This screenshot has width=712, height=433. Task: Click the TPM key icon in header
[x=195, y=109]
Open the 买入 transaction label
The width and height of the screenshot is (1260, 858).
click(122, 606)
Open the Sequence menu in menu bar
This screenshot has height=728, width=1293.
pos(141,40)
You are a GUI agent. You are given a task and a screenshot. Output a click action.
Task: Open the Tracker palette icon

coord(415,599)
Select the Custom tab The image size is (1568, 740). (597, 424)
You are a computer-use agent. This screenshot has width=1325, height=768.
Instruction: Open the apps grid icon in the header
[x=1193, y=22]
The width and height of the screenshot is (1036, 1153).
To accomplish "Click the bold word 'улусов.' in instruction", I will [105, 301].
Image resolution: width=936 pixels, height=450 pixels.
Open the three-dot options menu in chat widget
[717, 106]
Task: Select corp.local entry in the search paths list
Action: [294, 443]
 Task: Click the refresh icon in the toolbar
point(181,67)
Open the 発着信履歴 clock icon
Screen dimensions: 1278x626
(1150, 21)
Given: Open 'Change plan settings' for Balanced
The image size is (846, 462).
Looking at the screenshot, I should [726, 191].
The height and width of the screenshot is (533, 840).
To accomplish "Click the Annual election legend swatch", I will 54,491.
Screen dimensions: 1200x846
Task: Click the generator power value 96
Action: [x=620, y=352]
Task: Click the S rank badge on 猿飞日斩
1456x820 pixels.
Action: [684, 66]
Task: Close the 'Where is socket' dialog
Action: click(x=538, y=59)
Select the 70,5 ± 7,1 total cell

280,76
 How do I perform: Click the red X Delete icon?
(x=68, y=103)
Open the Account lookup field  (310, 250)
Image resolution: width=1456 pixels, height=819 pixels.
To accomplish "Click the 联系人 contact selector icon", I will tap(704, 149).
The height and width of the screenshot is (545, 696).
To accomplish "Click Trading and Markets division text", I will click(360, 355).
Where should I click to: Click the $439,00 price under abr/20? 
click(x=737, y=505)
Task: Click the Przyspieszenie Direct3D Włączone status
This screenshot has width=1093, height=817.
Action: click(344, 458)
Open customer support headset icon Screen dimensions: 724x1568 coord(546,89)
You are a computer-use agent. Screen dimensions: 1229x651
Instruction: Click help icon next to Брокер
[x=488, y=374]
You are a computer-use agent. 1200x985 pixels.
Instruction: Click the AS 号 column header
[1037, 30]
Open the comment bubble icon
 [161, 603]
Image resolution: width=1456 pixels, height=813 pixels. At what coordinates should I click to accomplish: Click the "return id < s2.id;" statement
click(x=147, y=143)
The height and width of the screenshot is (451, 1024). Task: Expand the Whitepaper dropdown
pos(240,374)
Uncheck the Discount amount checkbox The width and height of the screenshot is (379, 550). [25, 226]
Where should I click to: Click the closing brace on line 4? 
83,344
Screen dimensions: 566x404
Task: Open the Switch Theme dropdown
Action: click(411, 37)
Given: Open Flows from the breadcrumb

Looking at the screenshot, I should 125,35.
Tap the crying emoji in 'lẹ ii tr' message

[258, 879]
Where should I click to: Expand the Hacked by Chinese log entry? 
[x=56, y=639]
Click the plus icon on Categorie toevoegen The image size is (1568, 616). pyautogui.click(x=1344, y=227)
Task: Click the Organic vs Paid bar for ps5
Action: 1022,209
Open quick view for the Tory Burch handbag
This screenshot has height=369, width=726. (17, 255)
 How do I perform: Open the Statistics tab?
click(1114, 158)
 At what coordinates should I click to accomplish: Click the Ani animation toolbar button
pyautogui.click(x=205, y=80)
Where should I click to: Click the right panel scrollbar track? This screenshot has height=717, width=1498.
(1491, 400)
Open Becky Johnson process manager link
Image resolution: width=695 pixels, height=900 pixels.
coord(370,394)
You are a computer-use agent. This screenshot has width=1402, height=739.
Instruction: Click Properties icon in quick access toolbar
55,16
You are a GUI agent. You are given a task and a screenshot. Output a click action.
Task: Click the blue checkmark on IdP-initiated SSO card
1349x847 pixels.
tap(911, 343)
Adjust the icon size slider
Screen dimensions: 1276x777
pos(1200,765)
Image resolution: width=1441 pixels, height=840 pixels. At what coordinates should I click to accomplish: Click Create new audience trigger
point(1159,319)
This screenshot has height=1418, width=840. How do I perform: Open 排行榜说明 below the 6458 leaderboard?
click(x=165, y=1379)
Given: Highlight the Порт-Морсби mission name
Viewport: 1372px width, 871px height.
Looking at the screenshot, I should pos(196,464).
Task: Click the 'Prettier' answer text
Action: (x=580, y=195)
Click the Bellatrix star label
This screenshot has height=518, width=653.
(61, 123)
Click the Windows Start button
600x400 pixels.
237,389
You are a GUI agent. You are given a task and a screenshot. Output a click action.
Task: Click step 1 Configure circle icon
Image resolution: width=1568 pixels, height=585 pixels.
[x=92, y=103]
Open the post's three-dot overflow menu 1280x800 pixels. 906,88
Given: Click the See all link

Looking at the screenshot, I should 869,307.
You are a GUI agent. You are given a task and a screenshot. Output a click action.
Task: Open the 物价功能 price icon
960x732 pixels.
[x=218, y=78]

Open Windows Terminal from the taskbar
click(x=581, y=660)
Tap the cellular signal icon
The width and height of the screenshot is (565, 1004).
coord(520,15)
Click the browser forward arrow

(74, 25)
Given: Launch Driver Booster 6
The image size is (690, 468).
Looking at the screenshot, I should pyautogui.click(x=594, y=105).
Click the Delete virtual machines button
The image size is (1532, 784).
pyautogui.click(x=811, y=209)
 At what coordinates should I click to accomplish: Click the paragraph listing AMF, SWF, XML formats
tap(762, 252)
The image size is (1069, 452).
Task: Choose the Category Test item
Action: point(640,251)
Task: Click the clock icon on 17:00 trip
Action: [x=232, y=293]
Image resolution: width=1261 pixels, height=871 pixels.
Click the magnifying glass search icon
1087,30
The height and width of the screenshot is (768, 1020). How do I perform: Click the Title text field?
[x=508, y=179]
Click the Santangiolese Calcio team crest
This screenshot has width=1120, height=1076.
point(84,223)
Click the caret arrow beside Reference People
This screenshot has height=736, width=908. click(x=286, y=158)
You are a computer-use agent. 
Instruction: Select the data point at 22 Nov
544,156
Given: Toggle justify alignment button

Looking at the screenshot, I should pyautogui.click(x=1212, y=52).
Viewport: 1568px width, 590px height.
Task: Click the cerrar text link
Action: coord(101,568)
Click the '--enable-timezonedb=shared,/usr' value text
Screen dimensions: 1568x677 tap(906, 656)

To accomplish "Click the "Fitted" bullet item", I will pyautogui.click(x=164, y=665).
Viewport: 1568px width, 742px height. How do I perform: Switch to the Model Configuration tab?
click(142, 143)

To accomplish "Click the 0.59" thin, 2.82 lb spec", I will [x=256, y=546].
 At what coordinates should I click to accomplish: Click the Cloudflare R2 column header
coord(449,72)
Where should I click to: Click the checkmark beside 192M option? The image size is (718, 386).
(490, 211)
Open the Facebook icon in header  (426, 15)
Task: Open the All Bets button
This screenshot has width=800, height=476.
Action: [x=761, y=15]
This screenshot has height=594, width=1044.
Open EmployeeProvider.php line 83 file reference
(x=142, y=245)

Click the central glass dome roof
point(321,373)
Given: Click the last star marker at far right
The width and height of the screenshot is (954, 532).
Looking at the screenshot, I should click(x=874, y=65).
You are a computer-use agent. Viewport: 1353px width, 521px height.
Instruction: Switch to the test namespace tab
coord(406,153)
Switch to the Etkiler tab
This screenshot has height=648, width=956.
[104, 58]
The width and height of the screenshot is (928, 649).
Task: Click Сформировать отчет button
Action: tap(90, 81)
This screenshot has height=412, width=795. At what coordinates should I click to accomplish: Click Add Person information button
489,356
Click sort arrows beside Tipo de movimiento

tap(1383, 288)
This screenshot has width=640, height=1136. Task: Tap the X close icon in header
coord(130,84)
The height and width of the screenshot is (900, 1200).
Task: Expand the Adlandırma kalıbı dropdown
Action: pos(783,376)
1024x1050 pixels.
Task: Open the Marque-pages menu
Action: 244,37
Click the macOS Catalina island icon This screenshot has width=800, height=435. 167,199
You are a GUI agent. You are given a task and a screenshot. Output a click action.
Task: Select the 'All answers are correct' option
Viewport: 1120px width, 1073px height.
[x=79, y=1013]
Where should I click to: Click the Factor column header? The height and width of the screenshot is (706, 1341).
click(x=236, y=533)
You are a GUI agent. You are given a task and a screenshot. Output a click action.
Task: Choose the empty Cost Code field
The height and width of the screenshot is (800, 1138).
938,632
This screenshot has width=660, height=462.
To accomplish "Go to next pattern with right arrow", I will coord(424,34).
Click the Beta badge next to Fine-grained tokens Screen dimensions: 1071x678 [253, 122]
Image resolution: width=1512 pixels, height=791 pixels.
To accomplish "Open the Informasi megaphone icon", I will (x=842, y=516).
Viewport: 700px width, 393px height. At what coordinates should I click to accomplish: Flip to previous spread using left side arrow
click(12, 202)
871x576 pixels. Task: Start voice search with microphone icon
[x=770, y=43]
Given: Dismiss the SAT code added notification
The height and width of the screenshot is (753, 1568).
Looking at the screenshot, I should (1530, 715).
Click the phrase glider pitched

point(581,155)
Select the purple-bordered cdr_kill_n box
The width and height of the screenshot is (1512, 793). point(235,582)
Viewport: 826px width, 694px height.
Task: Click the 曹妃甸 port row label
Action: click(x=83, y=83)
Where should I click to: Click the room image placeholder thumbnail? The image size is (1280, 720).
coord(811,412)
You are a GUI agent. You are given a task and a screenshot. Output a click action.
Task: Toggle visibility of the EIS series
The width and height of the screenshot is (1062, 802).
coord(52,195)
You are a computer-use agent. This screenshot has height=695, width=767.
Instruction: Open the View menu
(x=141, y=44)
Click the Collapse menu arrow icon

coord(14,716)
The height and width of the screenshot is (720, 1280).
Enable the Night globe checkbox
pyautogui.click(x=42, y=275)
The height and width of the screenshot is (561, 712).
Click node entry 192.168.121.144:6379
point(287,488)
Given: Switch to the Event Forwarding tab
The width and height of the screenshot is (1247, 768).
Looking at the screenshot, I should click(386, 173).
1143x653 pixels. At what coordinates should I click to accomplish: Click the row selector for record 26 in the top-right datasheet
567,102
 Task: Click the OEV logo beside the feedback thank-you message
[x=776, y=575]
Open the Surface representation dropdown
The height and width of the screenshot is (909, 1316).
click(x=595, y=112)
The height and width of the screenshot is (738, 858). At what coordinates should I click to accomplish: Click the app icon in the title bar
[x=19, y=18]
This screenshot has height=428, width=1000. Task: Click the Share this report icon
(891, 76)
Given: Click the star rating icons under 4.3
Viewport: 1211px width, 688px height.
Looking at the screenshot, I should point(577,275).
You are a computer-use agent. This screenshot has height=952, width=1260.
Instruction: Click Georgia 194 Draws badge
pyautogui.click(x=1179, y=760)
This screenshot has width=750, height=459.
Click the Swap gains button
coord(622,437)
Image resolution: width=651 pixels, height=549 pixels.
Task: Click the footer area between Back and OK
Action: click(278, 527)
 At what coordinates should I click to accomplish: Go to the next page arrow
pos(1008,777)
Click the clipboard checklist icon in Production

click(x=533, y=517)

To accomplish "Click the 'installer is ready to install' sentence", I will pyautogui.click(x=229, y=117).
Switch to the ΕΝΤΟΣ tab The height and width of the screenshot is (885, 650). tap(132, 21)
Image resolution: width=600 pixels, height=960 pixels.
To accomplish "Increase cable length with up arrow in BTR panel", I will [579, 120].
::::
Activity:
Review the material and copy each line in which the word "computer" appears.

Finished task:
You are a computer-use agent. This screenshot has width=1325, height=768.
You are a computer-use agent. Screen dimensions: 1229x651
You are a computer-use agent. 1200x985 pixels.
You are a computer-use agent. This screenshot has width=1402, height=739.
You are a computer-use agent. 
You are a computer-use agent. Viewport: 1353px width, 521px height.
You are a computer-use agent. This screenshot has height=695, width=767.
You are a computer-use agent. This screenshot has height=952, width=1260.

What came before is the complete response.